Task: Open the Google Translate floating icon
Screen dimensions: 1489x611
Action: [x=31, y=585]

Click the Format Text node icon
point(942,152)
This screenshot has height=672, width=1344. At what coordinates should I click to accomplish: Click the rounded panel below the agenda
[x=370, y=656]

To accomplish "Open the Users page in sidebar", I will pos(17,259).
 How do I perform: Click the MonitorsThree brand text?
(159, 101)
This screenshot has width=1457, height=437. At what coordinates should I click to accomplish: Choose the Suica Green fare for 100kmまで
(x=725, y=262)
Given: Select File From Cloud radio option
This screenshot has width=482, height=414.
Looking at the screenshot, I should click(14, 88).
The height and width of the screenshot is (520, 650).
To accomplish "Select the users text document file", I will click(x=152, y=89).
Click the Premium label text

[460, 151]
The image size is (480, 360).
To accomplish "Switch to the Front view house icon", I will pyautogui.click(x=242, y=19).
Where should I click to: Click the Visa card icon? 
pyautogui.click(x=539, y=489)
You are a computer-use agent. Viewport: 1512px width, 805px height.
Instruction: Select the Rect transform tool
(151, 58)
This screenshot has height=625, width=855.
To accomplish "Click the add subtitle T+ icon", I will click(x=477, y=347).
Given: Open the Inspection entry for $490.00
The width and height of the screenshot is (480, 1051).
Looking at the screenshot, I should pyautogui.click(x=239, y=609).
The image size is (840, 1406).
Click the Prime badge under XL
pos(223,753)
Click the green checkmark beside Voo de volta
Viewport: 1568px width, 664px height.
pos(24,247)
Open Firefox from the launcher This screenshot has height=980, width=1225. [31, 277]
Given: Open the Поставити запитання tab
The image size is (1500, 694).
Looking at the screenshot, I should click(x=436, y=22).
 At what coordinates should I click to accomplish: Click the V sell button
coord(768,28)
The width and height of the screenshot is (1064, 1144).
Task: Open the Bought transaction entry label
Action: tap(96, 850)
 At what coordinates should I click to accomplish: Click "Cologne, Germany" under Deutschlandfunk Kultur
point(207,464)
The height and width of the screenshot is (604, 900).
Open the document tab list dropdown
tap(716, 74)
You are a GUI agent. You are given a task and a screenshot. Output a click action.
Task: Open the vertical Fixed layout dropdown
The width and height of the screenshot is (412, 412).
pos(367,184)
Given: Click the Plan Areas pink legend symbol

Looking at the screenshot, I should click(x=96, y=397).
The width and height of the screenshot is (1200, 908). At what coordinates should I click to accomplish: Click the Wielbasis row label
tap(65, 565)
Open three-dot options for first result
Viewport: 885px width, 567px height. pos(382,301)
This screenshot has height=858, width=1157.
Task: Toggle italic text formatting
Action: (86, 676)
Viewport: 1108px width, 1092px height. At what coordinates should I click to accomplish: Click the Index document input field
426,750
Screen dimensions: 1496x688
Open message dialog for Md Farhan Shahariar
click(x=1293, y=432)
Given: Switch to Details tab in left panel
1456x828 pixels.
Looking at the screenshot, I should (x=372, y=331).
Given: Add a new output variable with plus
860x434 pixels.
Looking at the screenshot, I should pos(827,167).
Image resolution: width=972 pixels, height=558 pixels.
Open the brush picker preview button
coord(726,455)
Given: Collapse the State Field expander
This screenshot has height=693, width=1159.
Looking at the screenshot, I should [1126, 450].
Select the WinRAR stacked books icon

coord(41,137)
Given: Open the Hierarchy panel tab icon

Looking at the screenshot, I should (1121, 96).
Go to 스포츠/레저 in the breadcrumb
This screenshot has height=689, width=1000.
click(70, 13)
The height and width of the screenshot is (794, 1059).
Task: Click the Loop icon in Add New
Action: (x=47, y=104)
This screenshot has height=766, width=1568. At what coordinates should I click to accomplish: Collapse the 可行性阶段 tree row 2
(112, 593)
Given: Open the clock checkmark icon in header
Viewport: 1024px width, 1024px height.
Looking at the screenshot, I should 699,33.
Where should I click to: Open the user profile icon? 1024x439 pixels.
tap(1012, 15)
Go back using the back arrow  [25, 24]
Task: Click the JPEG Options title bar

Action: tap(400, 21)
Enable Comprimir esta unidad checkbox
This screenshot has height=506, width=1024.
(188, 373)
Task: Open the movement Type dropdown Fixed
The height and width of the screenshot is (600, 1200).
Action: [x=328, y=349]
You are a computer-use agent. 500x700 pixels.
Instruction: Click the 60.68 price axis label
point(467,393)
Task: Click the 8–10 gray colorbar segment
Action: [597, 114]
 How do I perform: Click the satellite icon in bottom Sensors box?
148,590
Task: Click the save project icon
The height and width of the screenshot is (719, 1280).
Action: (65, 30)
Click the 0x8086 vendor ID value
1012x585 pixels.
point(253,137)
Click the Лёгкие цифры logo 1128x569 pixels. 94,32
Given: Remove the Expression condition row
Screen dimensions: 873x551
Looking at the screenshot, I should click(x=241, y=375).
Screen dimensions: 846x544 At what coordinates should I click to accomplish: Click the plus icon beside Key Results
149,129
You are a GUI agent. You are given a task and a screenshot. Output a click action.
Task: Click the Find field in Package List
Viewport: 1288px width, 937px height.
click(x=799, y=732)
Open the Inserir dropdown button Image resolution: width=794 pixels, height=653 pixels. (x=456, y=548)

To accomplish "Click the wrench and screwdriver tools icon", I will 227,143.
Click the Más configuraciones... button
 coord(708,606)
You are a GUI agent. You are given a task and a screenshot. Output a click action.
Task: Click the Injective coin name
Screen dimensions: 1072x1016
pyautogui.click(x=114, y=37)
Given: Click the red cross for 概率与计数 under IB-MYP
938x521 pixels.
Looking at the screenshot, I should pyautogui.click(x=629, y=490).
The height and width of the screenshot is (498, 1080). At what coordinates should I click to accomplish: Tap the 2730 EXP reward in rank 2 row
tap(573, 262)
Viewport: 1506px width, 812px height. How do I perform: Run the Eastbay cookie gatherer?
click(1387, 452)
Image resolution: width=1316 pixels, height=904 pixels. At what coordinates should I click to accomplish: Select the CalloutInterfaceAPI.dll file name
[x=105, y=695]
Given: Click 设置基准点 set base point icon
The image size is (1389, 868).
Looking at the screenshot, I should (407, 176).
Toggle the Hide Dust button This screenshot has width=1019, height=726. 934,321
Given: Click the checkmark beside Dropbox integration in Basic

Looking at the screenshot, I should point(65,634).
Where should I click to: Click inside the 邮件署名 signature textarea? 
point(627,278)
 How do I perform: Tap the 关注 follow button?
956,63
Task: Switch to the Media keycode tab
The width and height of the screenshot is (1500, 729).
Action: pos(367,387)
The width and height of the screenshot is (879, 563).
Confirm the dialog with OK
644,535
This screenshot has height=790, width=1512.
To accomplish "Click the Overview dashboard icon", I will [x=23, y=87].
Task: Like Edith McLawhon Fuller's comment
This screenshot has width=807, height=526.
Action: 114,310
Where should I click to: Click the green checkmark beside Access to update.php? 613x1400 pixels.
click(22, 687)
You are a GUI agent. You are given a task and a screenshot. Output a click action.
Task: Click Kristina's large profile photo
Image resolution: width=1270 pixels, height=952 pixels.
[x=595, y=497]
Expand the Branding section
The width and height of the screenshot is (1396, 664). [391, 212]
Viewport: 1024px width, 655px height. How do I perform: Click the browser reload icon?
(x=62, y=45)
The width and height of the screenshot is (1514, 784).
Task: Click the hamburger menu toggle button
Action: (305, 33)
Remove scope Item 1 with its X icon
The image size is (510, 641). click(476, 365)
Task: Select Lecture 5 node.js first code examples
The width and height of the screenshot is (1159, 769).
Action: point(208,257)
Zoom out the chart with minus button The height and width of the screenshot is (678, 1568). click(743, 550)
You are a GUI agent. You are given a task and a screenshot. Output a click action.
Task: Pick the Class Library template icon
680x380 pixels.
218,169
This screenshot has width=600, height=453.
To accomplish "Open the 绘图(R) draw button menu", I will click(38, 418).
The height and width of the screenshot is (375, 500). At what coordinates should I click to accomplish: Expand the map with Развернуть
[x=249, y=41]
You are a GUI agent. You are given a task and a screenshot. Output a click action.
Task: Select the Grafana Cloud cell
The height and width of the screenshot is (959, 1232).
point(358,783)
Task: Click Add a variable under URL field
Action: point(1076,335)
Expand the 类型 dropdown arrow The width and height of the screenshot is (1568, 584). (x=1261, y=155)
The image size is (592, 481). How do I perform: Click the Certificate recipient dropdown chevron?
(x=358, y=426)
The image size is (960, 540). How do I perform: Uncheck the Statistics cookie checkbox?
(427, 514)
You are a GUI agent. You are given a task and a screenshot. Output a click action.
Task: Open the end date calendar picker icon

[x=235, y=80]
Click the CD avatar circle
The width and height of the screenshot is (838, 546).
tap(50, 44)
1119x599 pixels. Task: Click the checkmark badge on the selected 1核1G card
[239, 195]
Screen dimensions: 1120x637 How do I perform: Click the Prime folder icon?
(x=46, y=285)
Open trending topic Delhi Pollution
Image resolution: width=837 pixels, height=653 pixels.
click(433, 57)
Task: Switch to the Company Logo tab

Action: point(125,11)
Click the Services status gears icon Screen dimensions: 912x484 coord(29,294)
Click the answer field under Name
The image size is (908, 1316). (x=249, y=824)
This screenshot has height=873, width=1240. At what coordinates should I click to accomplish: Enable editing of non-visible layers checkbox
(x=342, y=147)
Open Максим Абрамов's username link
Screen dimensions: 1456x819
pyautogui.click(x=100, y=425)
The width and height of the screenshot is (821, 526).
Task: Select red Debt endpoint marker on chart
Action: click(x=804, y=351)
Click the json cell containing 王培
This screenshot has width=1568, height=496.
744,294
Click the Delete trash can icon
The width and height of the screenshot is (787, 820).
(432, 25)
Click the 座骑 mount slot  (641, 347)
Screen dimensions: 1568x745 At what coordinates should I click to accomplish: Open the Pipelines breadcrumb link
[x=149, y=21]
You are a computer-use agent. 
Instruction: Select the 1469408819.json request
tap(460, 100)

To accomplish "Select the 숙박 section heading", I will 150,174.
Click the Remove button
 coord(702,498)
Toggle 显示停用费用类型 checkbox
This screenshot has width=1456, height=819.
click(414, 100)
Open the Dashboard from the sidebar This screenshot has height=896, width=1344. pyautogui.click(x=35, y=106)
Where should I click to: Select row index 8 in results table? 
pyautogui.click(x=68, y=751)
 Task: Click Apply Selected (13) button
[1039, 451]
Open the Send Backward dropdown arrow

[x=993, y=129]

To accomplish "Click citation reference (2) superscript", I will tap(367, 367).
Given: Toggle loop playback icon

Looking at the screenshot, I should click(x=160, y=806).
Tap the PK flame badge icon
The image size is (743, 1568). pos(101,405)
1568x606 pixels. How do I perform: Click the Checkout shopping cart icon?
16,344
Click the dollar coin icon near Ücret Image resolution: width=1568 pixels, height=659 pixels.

PROBLEM TO WORK ON ->
Go through the records above and, whenever a line includes the word "computer", copy it.

RESPONSE FOR THIS EXERCISE ->
You are a computer-use agent. Viewport: 1512px width, 805px height.
You are a computer-use agent. 500x700 pixels.
You are a computer-use agent. 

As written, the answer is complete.